Question

Find the function whose differential is $$\\mathrm{d} f=\\cos (x) \\cos (y) \\mathrm{d} x-\\sin (x) \\sin (y) \\mathrm{d} y$$ and whose value at $$x = 0, y = 0$$ is 0.

Answer

**step1 Understanding the Problem Statement**

The problem asks us to find a function, let's call it $$f(x,y)$$, which depends on two variables, $$x$$ and $$y$$. The given expression $$ \mathrm{d} f=\cos (x) \cos (y) \mathrm{d} x-\sin (x) \sin (y) \mathrm{d} y $$ describes how the function $$f$$ changes when $$x$$ and $$y$$ change simultaneously.

Specifically, the term $$ \cos (x) \cos (y) $$ tells us how $$f$$ changes when only $$x$$ changes (with $$y$$ kept constant), and the term $$ -\sin (x) \sin (y) $$ tells us how $$f$$ changes when only $$y$$ changes (with $$x$$ kept constant).

**step2 Identifying Potential Components of the Function Based on its Change with Respect to x**

We are looking for a function $$f(x,y)$$ such that if we imagine $$y$$ is a fixed number, then the way $$f$$ changes as $$x$$ changes is described by $$ \cos(x)\cos(y) $$.

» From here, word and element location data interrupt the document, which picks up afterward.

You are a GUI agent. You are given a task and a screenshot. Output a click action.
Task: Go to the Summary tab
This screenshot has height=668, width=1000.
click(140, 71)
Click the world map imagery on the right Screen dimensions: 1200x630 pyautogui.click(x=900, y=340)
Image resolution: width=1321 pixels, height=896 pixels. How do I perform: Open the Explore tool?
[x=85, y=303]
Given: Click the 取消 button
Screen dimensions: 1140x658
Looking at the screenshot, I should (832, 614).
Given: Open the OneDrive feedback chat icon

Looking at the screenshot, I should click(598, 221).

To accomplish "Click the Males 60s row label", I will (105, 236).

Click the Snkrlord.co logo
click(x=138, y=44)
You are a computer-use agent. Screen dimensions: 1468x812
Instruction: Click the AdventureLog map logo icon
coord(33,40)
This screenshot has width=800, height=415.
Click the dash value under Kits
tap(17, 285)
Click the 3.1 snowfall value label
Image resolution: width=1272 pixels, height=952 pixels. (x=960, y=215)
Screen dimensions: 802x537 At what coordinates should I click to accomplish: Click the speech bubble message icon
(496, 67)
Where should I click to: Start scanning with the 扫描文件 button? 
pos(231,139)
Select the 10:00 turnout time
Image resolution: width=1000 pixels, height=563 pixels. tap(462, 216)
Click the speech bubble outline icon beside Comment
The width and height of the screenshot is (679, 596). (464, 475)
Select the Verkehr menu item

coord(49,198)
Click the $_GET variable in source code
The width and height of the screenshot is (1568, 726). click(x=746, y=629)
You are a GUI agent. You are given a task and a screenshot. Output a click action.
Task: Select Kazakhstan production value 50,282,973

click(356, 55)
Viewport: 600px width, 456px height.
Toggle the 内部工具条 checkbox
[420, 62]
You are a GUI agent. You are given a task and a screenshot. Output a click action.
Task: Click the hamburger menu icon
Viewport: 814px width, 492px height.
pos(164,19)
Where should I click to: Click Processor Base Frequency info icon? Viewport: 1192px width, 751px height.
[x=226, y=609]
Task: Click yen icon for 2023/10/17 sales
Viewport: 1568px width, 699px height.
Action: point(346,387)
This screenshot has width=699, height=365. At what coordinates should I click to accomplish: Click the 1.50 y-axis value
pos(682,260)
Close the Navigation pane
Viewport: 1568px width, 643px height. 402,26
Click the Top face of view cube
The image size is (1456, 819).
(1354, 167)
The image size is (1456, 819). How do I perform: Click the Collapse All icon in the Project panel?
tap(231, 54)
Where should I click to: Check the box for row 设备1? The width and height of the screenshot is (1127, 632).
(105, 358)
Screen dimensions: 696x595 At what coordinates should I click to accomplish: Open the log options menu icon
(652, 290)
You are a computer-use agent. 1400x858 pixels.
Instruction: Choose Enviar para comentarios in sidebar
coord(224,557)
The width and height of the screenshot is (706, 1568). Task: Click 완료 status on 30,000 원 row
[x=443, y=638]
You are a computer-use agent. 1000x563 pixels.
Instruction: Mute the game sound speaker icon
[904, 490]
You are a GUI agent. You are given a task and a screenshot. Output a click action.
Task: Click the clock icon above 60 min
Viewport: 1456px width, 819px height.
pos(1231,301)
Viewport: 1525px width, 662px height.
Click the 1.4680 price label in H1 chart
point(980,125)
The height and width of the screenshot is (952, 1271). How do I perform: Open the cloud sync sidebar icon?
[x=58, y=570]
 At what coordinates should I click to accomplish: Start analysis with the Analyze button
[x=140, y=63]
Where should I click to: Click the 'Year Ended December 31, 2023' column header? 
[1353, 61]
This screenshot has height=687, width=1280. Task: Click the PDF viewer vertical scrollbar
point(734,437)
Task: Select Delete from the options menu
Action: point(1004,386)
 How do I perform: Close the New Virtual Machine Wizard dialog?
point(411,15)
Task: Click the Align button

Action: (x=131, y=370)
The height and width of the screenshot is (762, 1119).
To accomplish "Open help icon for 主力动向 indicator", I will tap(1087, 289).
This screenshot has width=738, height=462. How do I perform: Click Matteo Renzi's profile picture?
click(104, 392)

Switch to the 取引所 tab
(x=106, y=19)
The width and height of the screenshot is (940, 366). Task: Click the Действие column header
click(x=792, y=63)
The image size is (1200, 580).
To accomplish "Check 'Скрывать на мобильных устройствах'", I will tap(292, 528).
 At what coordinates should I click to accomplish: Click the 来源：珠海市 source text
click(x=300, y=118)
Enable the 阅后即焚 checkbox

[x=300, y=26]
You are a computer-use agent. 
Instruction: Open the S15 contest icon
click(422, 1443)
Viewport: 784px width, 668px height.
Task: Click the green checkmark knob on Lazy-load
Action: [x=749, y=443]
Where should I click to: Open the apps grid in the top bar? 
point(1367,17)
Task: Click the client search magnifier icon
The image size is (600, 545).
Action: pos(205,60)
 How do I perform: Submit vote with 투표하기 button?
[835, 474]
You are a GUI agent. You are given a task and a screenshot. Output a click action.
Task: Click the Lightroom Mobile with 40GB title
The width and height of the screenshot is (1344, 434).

We know from trigonometry and the concept of derivatives (how functions change) that the function whose change with respect to $$x$$ is $$ \cos(x) $$ is $$ \sin(x) $$. Since $$ \cos(y) $$ is treated as a constant multiplier in this part, it suggests that the function $$f(x,y)$$ might involve a product of $$ \sin(x) $$ and $$ \cos(y) $$. Let's consider a possible form: $$ f(x,y) = \sin(x)\cos(y) $$.

**step3 Verifying the Proposed Function with Respect to its Change with y**

Now, let's check if our proposed function, $$ f(x,y) = \sin(x)\cos(y) $$, behaves correctly when $$y$$ changes (treating $$x$$ as a fixed number).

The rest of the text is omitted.